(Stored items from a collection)
┄┄┄┄┄┄┄┄┄┄
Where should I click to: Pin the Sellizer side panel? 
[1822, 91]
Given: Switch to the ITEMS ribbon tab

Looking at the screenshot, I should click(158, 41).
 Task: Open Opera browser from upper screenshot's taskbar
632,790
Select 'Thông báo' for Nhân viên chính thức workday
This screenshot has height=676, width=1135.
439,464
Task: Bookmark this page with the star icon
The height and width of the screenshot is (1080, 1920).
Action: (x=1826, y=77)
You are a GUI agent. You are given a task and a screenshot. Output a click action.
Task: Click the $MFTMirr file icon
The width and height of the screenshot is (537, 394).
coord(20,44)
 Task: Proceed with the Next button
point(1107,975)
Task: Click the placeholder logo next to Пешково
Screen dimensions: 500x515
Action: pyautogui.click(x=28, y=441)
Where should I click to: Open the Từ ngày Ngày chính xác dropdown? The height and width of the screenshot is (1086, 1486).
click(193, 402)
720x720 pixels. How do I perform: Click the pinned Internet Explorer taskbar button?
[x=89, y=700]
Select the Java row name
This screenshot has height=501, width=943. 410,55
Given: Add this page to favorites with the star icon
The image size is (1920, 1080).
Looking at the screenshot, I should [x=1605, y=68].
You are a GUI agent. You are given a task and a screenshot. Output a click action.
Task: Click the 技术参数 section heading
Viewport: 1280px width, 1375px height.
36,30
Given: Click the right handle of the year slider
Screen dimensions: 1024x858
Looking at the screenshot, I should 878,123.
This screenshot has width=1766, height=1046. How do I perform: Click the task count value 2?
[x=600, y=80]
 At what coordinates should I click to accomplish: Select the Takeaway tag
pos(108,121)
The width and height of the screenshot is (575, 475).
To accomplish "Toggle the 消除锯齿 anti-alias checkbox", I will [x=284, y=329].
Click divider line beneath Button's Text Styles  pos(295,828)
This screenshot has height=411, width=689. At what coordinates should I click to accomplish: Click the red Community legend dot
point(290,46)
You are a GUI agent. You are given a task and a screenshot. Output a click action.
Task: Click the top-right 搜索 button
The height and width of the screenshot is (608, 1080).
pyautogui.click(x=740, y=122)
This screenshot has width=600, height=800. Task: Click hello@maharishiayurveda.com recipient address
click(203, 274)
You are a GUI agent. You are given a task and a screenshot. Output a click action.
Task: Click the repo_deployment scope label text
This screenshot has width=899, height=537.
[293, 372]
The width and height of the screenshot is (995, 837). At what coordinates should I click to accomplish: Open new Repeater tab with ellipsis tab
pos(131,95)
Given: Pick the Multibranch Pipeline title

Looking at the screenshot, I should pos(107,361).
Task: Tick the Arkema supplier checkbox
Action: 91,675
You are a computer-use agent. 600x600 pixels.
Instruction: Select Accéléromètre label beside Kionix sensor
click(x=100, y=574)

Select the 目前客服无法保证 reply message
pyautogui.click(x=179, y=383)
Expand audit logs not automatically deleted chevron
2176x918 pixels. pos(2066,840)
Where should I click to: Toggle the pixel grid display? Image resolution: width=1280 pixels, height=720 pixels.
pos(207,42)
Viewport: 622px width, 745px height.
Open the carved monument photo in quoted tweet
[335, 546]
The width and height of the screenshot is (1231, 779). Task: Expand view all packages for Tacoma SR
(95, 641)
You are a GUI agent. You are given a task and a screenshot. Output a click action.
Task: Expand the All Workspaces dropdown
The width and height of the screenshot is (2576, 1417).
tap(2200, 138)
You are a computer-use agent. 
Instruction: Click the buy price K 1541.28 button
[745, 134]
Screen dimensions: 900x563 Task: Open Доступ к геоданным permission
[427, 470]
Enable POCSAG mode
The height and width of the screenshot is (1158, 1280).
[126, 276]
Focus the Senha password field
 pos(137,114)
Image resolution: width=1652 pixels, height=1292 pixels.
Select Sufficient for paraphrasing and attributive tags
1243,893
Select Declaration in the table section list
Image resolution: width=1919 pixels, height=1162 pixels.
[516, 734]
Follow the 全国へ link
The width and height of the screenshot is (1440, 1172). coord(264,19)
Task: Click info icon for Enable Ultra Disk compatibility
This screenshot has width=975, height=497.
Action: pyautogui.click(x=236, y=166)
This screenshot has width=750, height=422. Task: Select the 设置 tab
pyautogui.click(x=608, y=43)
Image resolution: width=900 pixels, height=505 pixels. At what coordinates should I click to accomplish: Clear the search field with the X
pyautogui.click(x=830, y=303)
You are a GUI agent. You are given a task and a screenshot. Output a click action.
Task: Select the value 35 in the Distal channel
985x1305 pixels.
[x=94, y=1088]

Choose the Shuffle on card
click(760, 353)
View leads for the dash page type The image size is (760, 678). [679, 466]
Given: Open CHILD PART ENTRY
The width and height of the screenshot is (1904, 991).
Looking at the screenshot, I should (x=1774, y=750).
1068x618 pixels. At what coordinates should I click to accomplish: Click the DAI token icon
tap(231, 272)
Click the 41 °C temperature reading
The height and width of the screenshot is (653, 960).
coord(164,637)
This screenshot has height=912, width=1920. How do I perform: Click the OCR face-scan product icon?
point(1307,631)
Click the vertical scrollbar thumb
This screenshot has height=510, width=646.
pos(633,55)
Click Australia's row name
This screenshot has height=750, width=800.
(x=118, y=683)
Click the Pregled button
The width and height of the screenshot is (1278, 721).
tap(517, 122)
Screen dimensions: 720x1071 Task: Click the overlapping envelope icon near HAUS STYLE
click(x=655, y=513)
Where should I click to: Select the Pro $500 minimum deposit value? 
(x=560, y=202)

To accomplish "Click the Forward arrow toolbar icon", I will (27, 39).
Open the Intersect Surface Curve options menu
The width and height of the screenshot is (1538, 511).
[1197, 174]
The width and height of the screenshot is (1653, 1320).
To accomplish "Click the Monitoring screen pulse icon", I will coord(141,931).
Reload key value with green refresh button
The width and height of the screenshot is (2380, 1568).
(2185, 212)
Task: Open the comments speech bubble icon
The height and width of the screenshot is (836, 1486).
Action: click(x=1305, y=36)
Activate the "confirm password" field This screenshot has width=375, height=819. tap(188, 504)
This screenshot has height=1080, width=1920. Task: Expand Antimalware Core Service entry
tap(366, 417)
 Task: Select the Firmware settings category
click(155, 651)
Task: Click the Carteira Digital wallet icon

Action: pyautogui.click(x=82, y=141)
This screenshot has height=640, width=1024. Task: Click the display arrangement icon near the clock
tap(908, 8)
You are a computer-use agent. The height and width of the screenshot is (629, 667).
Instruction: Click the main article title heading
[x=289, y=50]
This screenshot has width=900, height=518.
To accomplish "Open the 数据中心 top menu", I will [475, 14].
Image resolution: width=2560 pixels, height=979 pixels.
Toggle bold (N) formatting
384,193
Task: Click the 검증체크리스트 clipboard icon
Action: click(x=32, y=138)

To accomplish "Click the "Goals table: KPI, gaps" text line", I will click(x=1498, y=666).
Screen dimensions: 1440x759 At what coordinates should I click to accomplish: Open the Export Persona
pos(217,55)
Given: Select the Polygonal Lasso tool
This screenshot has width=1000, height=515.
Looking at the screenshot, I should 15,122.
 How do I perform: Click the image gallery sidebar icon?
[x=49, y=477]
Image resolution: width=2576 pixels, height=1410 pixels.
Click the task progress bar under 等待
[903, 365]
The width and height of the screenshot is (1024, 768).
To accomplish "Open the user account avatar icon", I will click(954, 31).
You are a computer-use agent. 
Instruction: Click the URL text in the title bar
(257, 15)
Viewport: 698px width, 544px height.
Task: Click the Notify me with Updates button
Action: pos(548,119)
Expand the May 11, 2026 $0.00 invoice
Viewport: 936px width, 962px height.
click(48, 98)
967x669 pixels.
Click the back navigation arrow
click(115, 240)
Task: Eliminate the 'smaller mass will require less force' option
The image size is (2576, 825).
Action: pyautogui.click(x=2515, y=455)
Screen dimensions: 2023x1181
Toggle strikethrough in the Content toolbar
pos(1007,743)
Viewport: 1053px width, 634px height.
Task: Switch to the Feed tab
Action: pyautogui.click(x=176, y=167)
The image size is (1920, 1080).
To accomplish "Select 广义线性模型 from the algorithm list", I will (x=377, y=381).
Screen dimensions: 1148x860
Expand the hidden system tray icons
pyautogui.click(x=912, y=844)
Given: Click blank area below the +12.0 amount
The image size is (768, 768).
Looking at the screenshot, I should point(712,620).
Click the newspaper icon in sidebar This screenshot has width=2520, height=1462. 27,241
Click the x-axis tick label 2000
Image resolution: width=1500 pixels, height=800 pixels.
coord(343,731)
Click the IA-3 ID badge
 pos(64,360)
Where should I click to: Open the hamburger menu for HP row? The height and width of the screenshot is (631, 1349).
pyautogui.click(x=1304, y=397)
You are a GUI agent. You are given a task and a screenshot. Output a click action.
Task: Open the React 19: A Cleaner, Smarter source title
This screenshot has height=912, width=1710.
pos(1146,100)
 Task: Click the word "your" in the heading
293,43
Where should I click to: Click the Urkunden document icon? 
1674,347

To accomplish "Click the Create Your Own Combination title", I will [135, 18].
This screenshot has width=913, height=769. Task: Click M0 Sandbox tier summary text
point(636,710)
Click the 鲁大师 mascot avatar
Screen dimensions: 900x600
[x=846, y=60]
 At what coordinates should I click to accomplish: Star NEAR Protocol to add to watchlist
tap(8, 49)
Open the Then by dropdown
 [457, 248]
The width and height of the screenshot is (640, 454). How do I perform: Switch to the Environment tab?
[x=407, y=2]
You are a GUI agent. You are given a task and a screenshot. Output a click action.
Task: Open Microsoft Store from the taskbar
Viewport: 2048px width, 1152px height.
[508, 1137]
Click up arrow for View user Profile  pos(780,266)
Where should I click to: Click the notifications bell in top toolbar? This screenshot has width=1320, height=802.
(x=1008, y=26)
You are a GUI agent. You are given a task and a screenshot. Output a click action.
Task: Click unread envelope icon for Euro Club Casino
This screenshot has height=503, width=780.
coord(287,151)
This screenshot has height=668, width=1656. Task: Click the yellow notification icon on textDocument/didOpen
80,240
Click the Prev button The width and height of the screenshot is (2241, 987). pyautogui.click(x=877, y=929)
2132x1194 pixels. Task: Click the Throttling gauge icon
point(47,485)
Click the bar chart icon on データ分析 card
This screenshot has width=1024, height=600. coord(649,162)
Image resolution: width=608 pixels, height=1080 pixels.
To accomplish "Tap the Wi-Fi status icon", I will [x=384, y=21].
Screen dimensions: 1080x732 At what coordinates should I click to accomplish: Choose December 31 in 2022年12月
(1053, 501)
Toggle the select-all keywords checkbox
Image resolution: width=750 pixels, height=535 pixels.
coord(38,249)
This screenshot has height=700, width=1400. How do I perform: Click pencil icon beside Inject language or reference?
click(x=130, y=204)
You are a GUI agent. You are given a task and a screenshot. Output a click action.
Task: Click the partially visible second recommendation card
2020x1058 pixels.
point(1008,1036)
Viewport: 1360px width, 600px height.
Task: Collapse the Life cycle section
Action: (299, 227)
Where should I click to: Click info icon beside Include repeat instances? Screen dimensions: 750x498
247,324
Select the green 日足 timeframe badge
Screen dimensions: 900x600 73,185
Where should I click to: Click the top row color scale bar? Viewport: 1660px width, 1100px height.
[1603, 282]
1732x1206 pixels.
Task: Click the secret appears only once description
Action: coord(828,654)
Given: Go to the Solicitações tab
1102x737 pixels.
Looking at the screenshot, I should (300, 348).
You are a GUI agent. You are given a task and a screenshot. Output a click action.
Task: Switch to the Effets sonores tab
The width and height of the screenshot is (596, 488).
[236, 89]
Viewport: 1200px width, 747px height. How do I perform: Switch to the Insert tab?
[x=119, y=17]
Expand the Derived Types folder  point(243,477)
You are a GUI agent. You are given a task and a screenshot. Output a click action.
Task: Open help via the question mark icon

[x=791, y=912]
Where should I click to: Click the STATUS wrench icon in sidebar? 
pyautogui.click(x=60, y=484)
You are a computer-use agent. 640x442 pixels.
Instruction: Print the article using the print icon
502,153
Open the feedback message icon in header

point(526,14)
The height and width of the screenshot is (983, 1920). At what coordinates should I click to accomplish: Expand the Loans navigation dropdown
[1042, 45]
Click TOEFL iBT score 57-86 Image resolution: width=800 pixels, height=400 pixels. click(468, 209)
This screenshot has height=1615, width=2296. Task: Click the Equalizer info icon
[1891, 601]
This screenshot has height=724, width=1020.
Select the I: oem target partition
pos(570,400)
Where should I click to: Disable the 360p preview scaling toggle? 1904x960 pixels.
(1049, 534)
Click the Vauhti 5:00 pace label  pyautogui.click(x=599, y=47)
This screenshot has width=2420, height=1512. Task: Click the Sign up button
┄┄┄┄┄┄┄┄┄┄
- TASK TO CARRY OUT:
Rewrite the listing from the line containing "Click the Pregled button" down to the line containing "(x=560, y=202)", both lines included and every request line kept. Shift each click coordinate in the answers by adding 147 to it.

- THE COMPLETED TASK:
Click the Pregled button
The width and height of the screenshot is (1278, 721).
tap(664, 269)
Screen dimensions: 720x1071 Task: Click the overlapping envelope icon near HAUS STYLE
click(x=802, y=660)
Where should I click to: Select the Pro $500 minimum deposit value? 
(x=707, y=349)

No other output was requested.